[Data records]
++++++++++++++++++++

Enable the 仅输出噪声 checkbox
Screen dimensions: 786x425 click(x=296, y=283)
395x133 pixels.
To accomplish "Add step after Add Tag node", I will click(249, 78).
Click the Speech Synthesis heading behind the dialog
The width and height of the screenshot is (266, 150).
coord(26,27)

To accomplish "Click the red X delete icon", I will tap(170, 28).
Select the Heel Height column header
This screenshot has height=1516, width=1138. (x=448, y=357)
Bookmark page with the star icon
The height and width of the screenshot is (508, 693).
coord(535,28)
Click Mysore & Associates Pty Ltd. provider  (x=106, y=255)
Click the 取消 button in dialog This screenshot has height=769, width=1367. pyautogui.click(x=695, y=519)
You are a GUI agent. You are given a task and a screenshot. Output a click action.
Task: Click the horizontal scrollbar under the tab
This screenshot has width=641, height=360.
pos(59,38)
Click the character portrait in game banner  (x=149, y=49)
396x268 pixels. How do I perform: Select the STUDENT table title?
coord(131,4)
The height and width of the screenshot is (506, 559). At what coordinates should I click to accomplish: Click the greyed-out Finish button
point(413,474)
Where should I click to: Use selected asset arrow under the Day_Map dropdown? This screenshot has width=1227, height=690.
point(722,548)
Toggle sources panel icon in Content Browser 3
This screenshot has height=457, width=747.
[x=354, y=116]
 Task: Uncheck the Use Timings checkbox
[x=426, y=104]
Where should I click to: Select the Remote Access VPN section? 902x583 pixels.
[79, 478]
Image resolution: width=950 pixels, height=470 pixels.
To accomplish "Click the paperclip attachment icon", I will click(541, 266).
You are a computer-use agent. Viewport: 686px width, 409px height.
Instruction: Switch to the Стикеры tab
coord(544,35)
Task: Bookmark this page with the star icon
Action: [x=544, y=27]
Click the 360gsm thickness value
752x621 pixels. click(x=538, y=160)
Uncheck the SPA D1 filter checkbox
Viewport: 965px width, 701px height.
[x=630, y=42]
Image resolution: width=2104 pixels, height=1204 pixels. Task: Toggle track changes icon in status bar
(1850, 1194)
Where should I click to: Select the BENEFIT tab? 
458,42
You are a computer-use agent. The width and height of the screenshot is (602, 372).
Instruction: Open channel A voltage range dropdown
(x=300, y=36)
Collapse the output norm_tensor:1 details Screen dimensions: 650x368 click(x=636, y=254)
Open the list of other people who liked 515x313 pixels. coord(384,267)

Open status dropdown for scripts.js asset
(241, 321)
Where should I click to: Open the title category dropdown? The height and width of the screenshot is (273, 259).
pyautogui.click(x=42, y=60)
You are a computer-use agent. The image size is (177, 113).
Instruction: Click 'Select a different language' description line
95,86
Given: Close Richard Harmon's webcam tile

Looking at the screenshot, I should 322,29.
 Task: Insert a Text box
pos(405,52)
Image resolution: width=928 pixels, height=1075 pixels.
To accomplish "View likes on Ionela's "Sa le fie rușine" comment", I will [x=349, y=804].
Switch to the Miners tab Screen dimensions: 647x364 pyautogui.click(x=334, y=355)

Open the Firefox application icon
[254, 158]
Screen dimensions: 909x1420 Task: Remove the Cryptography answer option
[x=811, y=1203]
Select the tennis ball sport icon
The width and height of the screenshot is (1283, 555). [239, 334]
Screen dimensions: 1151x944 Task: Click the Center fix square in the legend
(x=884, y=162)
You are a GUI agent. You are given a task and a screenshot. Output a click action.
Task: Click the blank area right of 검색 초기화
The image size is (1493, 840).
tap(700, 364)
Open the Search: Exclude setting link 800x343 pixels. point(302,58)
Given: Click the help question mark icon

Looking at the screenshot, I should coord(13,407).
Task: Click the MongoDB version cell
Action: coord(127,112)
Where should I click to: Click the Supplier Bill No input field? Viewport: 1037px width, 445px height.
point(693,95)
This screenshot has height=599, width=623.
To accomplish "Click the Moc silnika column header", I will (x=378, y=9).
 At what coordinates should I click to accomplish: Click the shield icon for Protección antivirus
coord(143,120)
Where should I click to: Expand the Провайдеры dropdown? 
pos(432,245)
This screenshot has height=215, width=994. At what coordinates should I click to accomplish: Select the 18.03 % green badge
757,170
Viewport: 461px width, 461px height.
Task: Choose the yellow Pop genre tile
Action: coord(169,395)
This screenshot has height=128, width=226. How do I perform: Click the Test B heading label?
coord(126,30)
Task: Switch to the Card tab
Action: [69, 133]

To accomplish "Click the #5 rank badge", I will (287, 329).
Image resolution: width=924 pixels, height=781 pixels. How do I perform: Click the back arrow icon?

++++++++++++++++++++

Problem to solve:
Using the records above, say how many lines include the string "agent". Only the number is wanted.

Solution:
5